- **Description of the task**
The material below holds a span beginning at the line with "Image resolution: width=1172" and ending at the line with "You are a computer-use agent. Screen dimensions: 490x276". Quote that span exactly, both ends included, and only that span.
* * *
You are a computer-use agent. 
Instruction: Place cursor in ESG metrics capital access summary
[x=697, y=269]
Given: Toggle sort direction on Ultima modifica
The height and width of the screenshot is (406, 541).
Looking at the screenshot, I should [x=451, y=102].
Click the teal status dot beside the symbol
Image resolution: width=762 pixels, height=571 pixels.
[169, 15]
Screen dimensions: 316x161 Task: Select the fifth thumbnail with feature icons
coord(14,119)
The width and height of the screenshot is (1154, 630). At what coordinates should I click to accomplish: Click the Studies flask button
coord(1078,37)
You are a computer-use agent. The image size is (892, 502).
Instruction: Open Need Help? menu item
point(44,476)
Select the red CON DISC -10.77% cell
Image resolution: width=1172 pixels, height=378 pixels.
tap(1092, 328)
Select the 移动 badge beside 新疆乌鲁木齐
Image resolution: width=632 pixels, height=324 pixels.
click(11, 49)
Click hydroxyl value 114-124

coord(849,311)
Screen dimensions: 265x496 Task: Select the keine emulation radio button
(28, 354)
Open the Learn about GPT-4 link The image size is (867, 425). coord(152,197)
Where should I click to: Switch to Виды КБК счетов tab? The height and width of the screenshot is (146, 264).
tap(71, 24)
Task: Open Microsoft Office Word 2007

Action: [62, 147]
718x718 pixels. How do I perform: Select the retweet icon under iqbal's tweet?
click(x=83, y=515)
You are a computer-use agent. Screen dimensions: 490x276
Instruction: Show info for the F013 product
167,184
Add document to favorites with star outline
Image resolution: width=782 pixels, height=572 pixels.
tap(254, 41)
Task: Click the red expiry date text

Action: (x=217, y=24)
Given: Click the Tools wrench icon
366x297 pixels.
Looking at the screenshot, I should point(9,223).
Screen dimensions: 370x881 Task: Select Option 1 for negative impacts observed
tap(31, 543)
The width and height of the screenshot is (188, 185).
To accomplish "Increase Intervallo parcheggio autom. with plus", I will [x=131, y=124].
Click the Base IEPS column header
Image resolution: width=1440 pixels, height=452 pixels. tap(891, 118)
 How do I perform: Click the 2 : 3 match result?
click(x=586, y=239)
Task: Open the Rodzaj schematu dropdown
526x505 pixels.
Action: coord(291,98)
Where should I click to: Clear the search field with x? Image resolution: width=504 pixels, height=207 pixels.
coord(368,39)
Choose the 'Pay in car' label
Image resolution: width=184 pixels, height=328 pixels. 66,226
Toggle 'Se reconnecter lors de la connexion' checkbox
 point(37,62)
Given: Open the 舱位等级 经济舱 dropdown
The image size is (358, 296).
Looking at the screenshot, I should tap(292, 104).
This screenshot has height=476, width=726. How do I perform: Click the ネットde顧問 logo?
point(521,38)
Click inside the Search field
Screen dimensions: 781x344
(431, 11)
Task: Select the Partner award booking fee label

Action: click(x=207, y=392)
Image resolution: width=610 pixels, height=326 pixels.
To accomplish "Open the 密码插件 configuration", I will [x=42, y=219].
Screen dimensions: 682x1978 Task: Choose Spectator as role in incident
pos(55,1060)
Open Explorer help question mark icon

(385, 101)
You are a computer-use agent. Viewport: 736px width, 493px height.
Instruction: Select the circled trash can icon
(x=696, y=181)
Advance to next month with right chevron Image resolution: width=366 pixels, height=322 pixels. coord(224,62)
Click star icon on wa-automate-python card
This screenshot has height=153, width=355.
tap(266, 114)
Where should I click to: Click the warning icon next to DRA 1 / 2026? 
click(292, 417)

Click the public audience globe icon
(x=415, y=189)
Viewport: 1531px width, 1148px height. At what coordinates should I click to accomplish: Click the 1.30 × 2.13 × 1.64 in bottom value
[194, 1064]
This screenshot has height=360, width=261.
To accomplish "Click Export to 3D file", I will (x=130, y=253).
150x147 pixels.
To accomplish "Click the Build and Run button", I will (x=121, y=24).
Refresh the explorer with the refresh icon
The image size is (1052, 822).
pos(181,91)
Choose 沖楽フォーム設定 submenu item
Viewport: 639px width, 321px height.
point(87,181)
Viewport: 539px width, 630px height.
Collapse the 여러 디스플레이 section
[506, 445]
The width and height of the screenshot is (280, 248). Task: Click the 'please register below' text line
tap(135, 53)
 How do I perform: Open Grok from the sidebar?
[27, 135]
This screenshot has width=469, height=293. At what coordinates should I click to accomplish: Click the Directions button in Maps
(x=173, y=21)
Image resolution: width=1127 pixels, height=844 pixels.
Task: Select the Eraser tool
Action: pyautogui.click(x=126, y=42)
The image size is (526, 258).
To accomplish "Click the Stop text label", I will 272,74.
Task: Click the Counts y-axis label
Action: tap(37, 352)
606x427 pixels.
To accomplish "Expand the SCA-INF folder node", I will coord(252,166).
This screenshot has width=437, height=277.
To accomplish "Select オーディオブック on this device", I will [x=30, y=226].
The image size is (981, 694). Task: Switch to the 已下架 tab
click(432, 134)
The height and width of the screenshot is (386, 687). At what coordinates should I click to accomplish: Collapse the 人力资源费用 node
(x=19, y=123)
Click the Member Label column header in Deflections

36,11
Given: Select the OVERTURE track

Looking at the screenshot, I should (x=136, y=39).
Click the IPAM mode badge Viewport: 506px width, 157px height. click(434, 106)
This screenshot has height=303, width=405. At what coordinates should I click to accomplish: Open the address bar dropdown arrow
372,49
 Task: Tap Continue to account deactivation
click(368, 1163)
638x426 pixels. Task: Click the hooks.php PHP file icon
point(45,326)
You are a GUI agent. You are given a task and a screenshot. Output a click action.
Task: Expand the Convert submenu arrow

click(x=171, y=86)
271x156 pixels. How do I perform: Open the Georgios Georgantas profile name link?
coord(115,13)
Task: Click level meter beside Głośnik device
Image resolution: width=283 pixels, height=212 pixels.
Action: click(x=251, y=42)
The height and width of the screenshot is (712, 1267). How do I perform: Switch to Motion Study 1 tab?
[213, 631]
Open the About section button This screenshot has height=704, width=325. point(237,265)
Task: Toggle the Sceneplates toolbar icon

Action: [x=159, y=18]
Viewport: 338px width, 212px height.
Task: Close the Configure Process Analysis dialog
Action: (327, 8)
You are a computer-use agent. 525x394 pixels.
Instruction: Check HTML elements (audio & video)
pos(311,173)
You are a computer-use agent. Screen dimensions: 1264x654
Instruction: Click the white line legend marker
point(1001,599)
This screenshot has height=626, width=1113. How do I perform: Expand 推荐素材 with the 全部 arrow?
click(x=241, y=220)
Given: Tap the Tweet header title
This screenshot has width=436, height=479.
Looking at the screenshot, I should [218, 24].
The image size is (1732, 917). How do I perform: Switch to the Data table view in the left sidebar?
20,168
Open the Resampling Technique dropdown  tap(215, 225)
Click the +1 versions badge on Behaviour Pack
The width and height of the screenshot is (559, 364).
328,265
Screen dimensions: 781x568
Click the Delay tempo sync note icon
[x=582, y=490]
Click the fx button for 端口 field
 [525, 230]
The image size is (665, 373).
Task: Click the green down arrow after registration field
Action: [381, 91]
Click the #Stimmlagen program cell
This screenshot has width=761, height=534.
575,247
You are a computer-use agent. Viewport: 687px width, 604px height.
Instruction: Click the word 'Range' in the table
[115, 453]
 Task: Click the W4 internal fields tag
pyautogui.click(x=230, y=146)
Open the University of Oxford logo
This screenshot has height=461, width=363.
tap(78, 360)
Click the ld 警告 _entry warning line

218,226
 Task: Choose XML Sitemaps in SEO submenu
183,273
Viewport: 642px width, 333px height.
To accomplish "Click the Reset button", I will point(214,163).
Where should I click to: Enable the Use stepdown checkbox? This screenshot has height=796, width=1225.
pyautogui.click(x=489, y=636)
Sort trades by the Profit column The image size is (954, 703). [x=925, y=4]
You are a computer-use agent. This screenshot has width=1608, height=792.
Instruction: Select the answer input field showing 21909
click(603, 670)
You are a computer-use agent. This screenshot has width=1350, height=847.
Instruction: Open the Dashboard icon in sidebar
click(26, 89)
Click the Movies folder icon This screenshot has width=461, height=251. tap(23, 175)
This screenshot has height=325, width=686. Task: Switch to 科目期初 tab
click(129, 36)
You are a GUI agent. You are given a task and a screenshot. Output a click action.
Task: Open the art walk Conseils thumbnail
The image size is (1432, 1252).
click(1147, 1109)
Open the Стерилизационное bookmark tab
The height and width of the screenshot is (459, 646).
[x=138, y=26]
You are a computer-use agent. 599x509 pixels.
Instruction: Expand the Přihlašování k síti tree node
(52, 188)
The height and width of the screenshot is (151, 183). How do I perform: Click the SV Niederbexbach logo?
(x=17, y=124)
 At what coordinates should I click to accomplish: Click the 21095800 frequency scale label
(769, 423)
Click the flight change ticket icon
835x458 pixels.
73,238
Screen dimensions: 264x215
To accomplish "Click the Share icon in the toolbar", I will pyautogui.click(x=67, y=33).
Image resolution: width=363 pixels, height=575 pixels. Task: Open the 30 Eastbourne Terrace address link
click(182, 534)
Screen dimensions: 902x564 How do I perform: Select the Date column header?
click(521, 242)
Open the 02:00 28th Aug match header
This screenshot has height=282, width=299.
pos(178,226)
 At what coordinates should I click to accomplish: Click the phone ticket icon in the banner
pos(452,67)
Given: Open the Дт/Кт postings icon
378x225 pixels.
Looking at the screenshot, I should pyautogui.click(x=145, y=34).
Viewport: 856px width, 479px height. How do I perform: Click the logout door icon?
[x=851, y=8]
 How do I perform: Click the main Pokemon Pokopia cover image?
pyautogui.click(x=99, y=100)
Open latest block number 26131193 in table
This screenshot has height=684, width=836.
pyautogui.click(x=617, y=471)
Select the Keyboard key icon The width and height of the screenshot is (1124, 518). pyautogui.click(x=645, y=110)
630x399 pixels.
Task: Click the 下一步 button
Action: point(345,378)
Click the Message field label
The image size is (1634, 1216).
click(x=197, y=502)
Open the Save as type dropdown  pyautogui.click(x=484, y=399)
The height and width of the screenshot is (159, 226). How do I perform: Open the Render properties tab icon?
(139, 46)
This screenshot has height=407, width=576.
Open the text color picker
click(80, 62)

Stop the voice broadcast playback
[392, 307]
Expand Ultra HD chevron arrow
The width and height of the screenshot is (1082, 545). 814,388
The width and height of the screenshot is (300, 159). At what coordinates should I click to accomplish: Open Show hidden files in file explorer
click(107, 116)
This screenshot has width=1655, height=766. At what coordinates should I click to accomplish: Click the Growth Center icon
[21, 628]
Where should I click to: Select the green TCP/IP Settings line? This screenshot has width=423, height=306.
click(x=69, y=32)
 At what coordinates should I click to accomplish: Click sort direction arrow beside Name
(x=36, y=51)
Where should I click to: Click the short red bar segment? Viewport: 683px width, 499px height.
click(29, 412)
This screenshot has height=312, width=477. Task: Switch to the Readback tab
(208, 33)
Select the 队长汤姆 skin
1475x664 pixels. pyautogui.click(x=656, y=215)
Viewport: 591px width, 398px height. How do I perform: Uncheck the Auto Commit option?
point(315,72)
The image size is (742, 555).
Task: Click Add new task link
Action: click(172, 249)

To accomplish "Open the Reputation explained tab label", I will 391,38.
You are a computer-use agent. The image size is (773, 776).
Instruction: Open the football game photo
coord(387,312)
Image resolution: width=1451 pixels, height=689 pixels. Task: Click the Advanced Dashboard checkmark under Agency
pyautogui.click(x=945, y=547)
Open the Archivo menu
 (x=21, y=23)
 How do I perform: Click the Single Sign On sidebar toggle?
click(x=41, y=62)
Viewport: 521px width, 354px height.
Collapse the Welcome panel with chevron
* * *
- **Exercise response**
Image resolution: width=1172 pixels, height=378 pixels.
tap(1092, 328)
Select the 移动 badge beside 新疆乌鲁木齐
Image resolution: width=632 pixels, height=324 pixels.
click(11, 49)
Click hydroxyl value 114-124

coord(849,311)
Screen dimensions: 265x496 Task: Select the keine emulation radio button
(28, 354)
Open the Learn about GPT-4 link The image size is (867, 425). coord(152,197)
Where should I click to: Switch to Виды КБК счетов tab? The height and width of the screenshot is (146, 264).
tap(71, 24)
Task: Open Microsoft Office Word 2007

Action: [62, 147]
718x718 pixels. How do I perform: Select the retweet icon under iqbal's tweet?
click(x=83, y=515)
You are a computer-use agent. Screen dimensions: 490x276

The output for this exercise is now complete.